▸ **Task instructions**: For the data below, tally how many lines contain "views" and answer only with that tally.

▸ **Supplied data**:
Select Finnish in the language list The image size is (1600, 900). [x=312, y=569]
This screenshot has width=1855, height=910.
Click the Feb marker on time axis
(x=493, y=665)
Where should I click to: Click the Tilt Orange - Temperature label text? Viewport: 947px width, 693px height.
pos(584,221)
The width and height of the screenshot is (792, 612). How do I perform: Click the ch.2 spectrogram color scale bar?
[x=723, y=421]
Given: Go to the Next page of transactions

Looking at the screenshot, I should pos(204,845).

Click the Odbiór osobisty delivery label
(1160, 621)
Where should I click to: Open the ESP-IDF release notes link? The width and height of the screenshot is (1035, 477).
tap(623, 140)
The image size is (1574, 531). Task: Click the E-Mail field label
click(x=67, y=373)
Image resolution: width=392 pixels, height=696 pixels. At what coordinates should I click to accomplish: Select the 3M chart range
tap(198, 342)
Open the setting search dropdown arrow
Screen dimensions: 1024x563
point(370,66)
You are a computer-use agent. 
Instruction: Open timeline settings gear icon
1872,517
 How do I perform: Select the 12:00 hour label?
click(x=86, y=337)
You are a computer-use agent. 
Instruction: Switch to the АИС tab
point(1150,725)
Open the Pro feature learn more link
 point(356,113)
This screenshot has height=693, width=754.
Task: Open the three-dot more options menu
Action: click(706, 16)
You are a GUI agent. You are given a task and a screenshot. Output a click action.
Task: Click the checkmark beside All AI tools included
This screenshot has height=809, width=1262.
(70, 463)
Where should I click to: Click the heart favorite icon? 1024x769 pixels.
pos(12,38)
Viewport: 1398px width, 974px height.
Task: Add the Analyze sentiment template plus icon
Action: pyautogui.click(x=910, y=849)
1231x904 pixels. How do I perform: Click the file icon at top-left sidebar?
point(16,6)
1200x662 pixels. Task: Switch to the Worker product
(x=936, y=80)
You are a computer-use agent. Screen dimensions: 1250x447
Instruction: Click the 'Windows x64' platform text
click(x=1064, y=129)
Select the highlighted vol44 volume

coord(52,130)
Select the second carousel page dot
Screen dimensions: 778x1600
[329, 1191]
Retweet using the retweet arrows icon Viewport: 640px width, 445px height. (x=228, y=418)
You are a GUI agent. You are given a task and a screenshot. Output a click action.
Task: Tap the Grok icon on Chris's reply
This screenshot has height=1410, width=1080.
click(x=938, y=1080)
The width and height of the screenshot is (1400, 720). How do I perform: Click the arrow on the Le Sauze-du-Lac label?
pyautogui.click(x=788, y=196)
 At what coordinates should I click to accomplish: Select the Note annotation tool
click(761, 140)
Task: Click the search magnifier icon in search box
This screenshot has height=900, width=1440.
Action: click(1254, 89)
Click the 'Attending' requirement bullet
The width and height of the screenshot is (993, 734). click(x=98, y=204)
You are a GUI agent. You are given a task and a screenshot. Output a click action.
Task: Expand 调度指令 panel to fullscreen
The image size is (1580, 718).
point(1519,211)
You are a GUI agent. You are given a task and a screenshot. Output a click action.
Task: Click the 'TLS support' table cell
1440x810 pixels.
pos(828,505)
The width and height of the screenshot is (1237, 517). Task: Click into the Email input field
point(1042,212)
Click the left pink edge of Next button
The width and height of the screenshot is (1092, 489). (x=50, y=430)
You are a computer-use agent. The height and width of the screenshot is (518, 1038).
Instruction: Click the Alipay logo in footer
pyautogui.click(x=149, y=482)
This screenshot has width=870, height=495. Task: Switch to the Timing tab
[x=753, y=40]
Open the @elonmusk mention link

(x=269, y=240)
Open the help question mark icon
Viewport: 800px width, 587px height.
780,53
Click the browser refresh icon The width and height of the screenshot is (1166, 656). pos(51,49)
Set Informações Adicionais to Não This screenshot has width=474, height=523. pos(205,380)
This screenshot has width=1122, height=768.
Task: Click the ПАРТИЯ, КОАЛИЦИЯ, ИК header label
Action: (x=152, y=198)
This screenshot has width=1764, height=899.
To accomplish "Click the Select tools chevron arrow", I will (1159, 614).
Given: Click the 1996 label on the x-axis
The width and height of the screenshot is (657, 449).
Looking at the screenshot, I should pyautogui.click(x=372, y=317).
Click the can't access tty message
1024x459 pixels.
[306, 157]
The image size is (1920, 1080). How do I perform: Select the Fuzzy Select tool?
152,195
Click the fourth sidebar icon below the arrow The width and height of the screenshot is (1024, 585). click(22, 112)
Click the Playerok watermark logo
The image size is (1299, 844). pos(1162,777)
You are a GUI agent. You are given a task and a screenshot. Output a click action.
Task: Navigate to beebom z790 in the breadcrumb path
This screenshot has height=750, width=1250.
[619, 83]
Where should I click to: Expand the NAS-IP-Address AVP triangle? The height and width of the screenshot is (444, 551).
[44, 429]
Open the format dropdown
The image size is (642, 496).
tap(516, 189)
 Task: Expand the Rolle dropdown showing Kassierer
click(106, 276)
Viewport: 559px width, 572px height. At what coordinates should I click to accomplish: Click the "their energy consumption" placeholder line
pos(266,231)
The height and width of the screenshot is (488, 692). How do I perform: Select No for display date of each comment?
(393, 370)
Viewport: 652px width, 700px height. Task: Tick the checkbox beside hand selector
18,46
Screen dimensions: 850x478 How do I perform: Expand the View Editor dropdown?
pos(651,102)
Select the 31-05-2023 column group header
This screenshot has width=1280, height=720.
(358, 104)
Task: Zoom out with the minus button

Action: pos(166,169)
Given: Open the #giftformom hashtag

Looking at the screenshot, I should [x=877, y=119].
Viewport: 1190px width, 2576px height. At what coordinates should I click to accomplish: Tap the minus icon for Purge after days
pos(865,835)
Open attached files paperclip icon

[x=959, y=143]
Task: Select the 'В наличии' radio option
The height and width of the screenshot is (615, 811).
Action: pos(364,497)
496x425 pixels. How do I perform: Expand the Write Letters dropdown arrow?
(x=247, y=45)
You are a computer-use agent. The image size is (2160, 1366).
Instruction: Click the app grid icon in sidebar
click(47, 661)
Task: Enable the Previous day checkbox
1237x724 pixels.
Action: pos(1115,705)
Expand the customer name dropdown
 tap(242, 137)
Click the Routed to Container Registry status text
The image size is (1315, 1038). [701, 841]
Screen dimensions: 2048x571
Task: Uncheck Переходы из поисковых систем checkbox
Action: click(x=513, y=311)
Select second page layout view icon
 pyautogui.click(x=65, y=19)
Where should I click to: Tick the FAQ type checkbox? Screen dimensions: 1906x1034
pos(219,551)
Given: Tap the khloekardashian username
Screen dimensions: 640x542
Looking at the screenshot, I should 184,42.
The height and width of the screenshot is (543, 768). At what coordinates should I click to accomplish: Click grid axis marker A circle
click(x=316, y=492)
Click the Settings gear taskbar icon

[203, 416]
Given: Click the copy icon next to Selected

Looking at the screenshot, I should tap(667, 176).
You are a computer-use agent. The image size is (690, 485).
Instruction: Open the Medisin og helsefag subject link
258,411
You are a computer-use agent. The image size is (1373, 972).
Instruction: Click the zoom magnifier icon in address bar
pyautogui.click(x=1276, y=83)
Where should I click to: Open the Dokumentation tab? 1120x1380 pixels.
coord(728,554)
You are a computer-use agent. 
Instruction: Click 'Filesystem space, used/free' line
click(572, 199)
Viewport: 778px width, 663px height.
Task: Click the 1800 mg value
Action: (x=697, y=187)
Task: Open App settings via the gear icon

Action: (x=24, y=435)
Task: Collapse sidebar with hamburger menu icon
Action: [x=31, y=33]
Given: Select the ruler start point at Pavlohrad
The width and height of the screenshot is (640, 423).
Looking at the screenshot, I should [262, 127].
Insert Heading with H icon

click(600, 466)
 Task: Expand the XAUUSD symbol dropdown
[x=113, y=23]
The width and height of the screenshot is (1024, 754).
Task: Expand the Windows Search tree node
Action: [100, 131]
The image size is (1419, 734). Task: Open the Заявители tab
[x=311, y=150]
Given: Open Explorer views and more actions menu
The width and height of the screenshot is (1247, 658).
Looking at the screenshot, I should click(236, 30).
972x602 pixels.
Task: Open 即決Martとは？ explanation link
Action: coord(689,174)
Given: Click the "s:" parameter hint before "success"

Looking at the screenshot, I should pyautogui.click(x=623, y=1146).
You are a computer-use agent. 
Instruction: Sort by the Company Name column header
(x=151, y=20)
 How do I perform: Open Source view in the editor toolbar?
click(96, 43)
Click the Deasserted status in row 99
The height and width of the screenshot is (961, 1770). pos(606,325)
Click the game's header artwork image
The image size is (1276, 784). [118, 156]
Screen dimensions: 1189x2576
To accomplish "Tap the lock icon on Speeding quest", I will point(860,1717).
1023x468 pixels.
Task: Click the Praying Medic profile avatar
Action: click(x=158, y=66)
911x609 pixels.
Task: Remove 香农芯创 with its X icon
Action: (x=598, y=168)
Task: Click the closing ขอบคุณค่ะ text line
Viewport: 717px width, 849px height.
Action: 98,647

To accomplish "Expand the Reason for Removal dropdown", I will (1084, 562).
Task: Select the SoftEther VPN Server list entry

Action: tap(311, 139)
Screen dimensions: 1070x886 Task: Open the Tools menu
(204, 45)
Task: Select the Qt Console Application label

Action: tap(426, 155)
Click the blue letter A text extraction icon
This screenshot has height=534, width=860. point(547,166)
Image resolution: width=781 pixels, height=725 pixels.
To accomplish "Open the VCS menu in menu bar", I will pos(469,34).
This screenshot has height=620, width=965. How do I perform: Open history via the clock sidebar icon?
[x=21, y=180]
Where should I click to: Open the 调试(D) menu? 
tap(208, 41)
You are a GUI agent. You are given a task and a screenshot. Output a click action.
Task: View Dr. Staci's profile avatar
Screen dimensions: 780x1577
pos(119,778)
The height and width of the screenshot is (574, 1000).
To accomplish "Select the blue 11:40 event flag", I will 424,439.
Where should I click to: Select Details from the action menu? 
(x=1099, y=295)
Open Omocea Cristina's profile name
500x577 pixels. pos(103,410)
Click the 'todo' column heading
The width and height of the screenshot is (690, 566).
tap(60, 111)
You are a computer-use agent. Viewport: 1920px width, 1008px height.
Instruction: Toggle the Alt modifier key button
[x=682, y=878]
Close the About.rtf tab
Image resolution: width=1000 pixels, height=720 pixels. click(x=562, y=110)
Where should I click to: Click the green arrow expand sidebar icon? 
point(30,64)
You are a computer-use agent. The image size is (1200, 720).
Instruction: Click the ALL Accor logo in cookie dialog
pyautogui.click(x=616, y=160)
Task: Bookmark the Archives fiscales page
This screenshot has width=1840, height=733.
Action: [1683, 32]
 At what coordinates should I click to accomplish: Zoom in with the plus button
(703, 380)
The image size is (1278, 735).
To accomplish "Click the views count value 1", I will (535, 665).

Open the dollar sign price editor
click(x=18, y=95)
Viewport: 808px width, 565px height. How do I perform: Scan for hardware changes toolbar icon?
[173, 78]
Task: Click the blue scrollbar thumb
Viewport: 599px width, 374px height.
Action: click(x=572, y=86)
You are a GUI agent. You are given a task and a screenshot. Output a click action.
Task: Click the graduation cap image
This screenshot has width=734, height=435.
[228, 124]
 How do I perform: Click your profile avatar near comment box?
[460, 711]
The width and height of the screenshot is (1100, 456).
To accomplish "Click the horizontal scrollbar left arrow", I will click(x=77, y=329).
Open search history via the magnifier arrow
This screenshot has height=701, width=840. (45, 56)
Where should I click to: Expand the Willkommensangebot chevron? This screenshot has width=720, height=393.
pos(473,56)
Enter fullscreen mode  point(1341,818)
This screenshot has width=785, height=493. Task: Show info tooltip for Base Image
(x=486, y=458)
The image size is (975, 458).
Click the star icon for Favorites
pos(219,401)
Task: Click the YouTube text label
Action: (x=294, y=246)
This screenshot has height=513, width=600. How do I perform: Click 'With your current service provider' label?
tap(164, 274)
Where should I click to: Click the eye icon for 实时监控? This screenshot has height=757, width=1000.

▸ **Written solution**: 2